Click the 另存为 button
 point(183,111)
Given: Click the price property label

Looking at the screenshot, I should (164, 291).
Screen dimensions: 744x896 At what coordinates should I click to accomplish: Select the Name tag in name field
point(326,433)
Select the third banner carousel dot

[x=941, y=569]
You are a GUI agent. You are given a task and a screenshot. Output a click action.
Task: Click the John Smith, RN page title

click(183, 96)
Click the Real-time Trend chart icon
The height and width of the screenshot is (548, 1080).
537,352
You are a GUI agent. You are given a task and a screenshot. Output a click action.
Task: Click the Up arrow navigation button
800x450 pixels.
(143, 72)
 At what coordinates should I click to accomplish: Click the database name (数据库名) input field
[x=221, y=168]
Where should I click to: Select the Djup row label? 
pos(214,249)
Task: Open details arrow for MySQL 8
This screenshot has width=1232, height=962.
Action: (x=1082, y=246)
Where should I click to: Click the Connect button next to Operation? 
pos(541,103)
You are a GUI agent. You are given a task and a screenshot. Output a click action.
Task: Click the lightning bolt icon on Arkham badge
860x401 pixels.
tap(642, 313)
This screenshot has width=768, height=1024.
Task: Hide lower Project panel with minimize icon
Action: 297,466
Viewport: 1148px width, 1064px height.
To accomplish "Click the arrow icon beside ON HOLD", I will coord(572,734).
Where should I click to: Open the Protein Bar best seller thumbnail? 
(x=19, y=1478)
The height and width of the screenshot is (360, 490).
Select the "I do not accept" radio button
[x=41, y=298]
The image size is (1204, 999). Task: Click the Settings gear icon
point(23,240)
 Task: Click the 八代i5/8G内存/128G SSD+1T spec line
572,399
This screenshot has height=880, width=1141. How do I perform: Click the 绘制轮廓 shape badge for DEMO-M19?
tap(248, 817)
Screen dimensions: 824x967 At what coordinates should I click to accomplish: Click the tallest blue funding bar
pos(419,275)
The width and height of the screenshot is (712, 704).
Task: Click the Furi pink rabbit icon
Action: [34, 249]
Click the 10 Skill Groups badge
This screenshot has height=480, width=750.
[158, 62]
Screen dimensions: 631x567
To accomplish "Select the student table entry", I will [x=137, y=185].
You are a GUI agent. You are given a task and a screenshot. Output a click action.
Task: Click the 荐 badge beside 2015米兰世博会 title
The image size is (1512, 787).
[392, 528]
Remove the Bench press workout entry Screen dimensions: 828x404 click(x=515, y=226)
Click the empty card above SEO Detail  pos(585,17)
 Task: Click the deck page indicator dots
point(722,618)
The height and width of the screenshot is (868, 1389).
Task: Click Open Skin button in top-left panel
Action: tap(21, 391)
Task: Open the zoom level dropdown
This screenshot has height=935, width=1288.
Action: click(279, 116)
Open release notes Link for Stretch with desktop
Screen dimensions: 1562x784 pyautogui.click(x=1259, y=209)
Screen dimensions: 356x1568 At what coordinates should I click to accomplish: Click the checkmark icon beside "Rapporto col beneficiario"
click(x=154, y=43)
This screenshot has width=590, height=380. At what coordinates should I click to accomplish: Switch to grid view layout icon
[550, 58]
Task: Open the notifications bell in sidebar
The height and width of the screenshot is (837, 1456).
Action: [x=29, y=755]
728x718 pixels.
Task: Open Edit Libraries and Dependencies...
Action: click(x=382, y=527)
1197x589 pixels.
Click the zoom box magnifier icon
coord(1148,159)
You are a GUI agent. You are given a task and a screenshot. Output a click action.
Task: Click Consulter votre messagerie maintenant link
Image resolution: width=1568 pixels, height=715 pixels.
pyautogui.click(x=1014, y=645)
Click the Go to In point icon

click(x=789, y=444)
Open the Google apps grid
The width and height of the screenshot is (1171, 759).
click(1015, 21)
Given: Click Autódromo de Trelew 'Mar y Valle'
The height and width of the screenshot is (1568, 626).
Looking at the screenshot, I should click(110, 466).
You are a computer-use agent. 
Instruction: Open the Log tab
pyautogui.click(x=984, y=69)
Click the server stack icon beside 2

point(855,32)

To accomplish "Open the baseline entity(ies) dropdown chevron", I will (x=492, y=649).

# # #

From the material above, copy exactly the lines between the line holding "This screenshot has width=1232, height=962." and the line holding "Click the empty", inclusive, and only those.

**ANSWER TO THE PROBLEM:**
This screenshot has width=1232, height=962.
Action: (x=1082, y=246)
Where should I click to: Click the Connect button next to Operation? 
pos(541,103)
You are a GUI agent. You are given a task and a screenshot. Output a click action.
Task: Click the lightning bolt icon on Arkham badge
860x401 pixels.
tap(642, 313)
This screenshot has width=768, height=1024.
Task: Hide lower Project panel with minimize icon
Action: 297,466
Viewport: 1148px width, 1064px height.
To accomplish "Click the arrow icon beside ON HOLD", I will coord(572,734).
Where should I click to: Open the Protein Bar best seller thumbnail? 
(x=19, y=1478)
The height and width of the screenshot is (360, 490).
Select the "I do not accept" radio button
[x=41, y=298]
The image size is (1204, 999). Task: Click the Settings gear icon
point(23,240)
 Task: Click the 八代i5/8G内存/128G SSD+1T spec line
572,399
This screenshot has height=880, width=1141. How do I perform: Click the 绘制轮廓 shape badge for DEMO-M19?
tap(248, 817)
Screen dimensions: 824x967 At what coordinates should I click to accomplish: Click the tallest blue funding bar
pos(419,275)
The width and height of the screenshot is (712, 704).
Task: Click the Furi pink rabbit icon
Action: [34, 249]
Click the 10 Skill Groups badge
This screenshot has height=480, width=750.
[158, 62]
Screen dimensions: 631x567
To accomplish "Select the student table entry", I will [x=137, y=185].
You are a GUI agent. You are given a task and a screenshot. Output a click action.
Task: Click the 荐 badge beside 2015米兰世博会 title
The image size is (1512, 787).
[392, 528]
Remove the Bench press workout entry Screen dimensions: 828x404 click(x=515, y=226)
Click the empty card above SEO Detail  pos(585,17)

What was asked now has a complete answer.